→ **Study material**
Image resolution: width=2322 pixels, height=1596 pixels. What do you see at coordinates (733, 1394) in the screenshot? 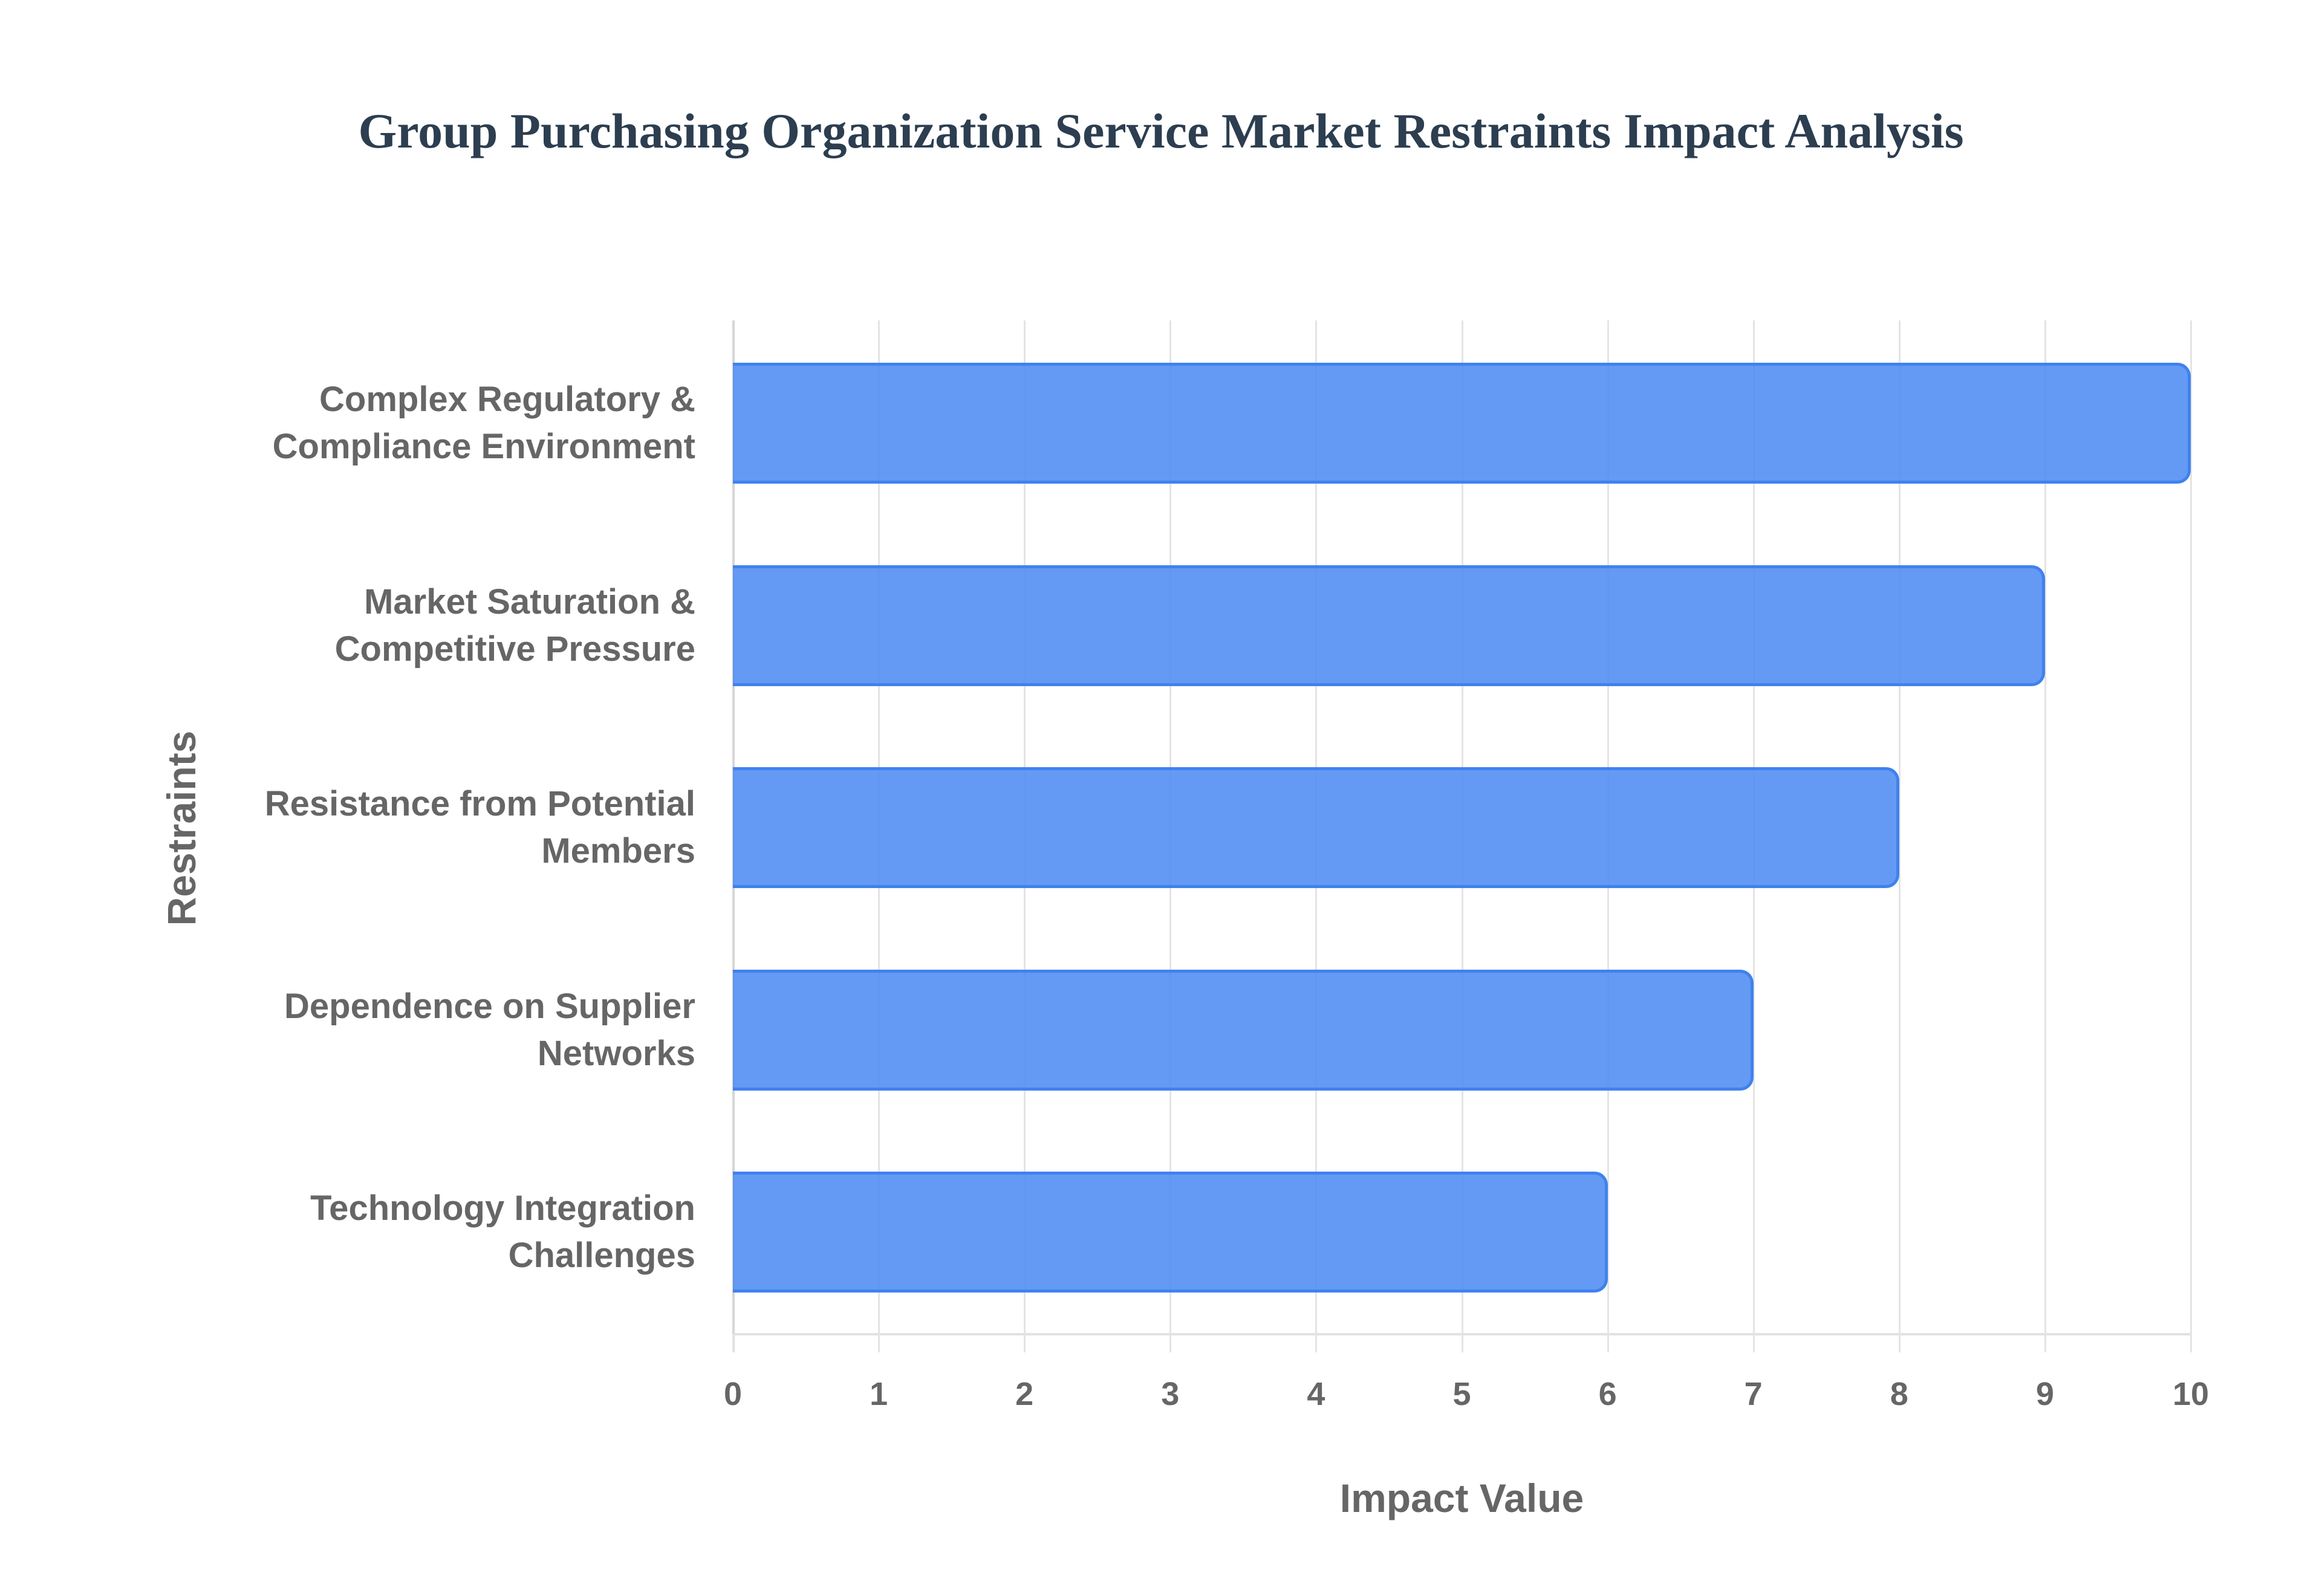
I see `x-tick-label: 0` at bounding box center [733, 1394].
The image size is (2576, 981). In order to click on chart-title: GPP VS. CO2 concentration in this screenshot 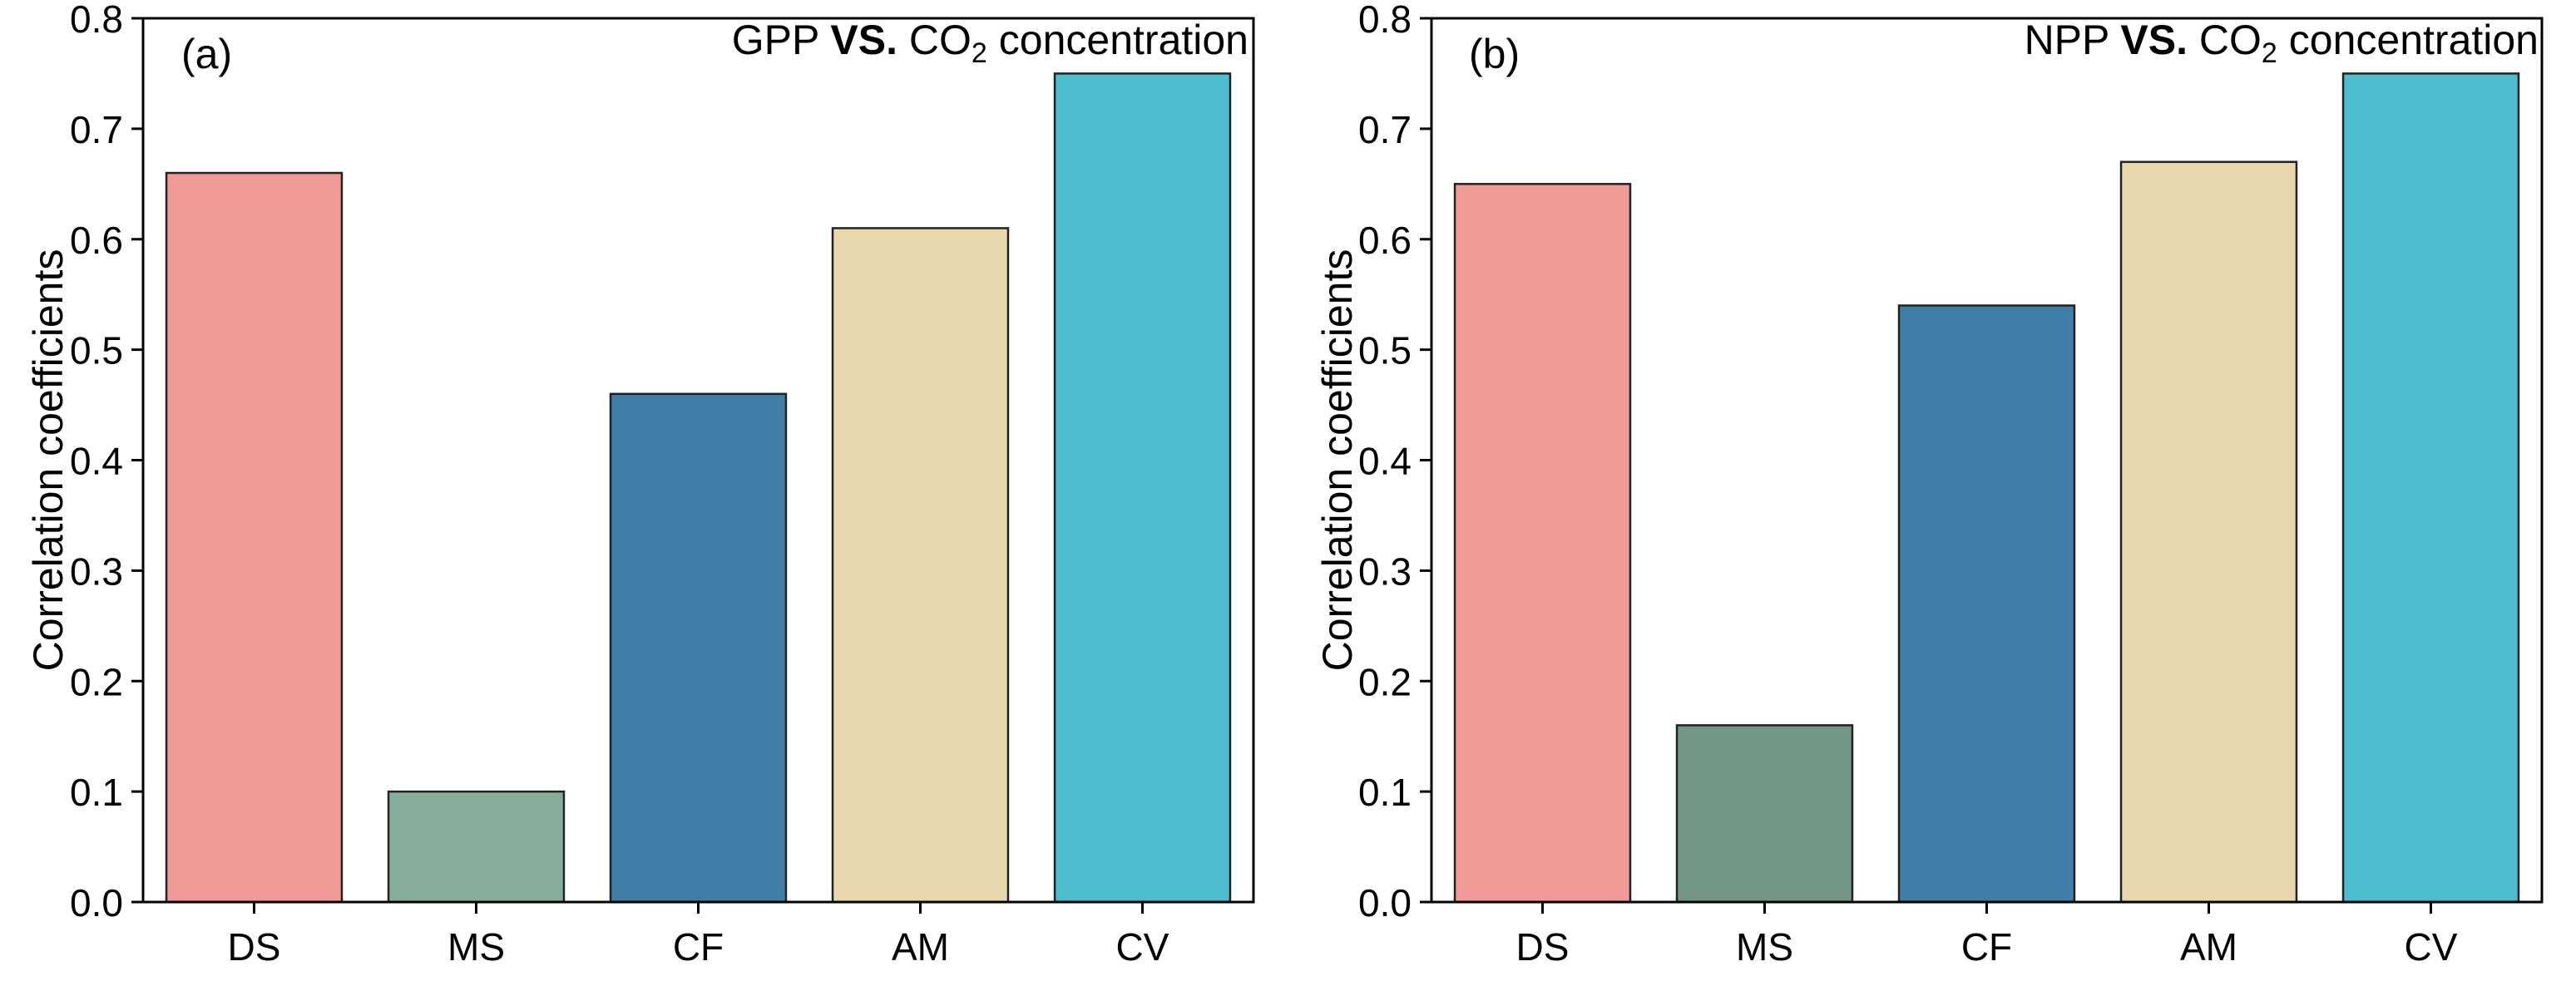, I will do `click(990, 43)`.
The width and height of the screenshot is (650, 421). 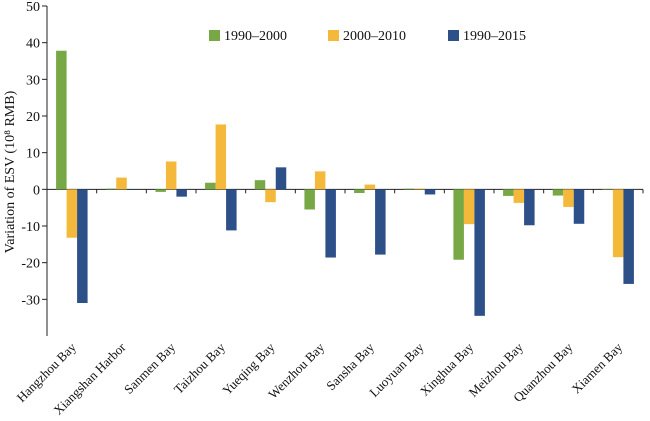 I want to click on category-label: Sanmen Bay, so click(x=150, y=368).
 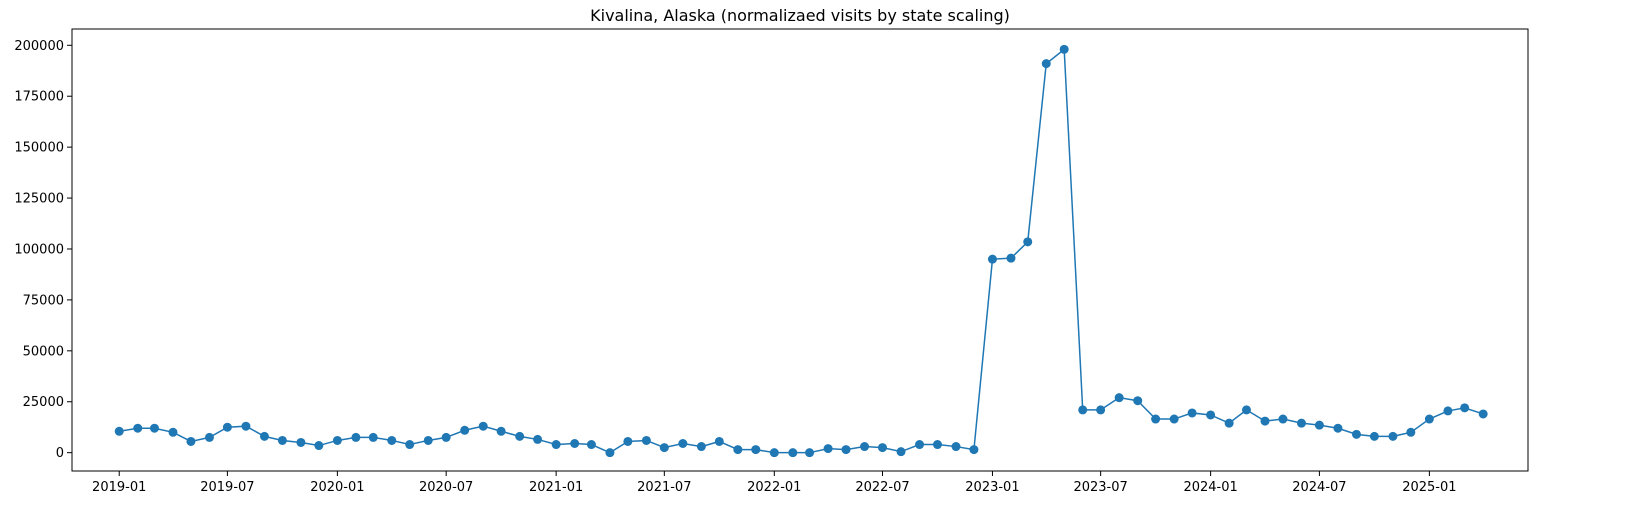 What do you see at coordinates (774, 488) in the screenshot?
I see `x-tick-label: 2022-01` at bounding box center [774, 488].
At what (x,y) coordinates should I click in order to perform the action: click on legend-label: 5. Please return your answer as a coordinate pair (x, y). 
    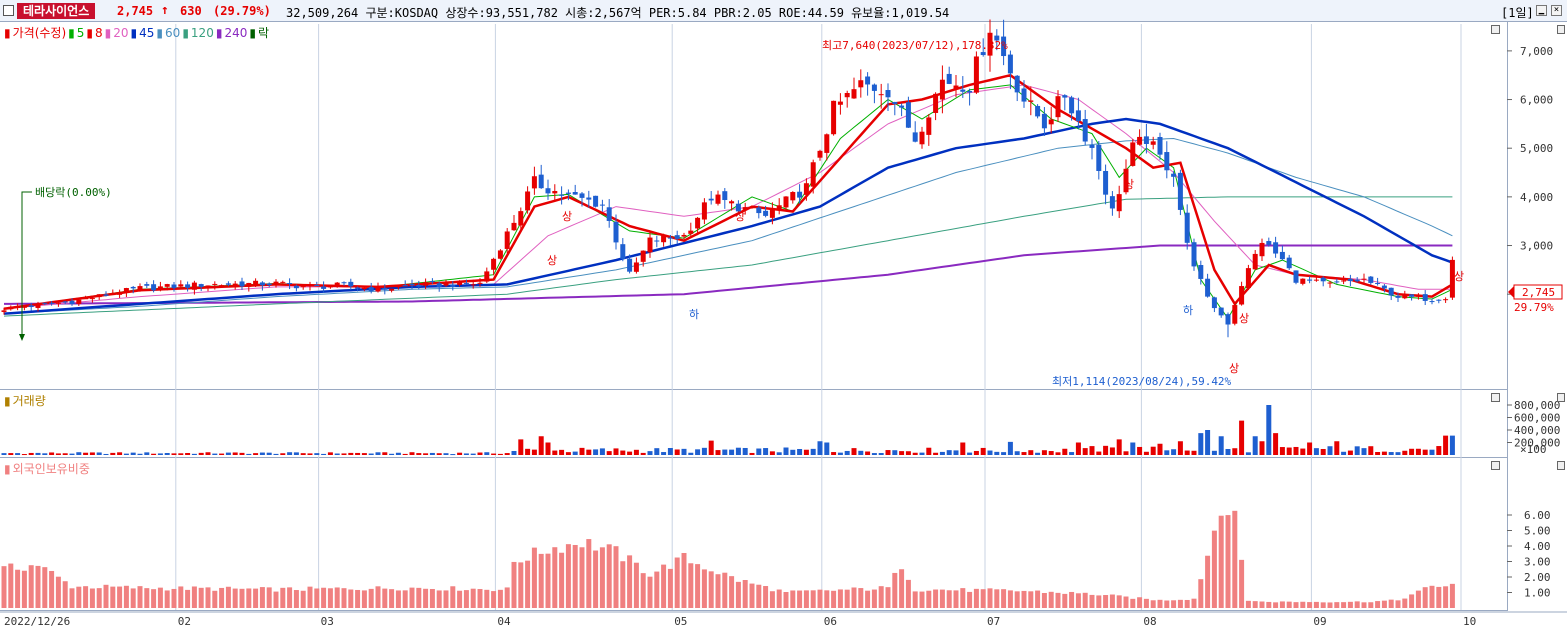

→ **Directions**
Can you return, word for word, everything from the line containing "What do you see at coordinates (774, 488)" down to the end of the records, leaving out the pictures?

→ **Task output**
  What do you see at coordinates (774, 488) in the screenshot?
I see `x-tick-label: 2022-01` at bounding box center [774, 488].
At what (x,y) coordinates should I click in order to perform the action: click on legend-label: 5. Please return your answer as a coordinate pair (x, y). 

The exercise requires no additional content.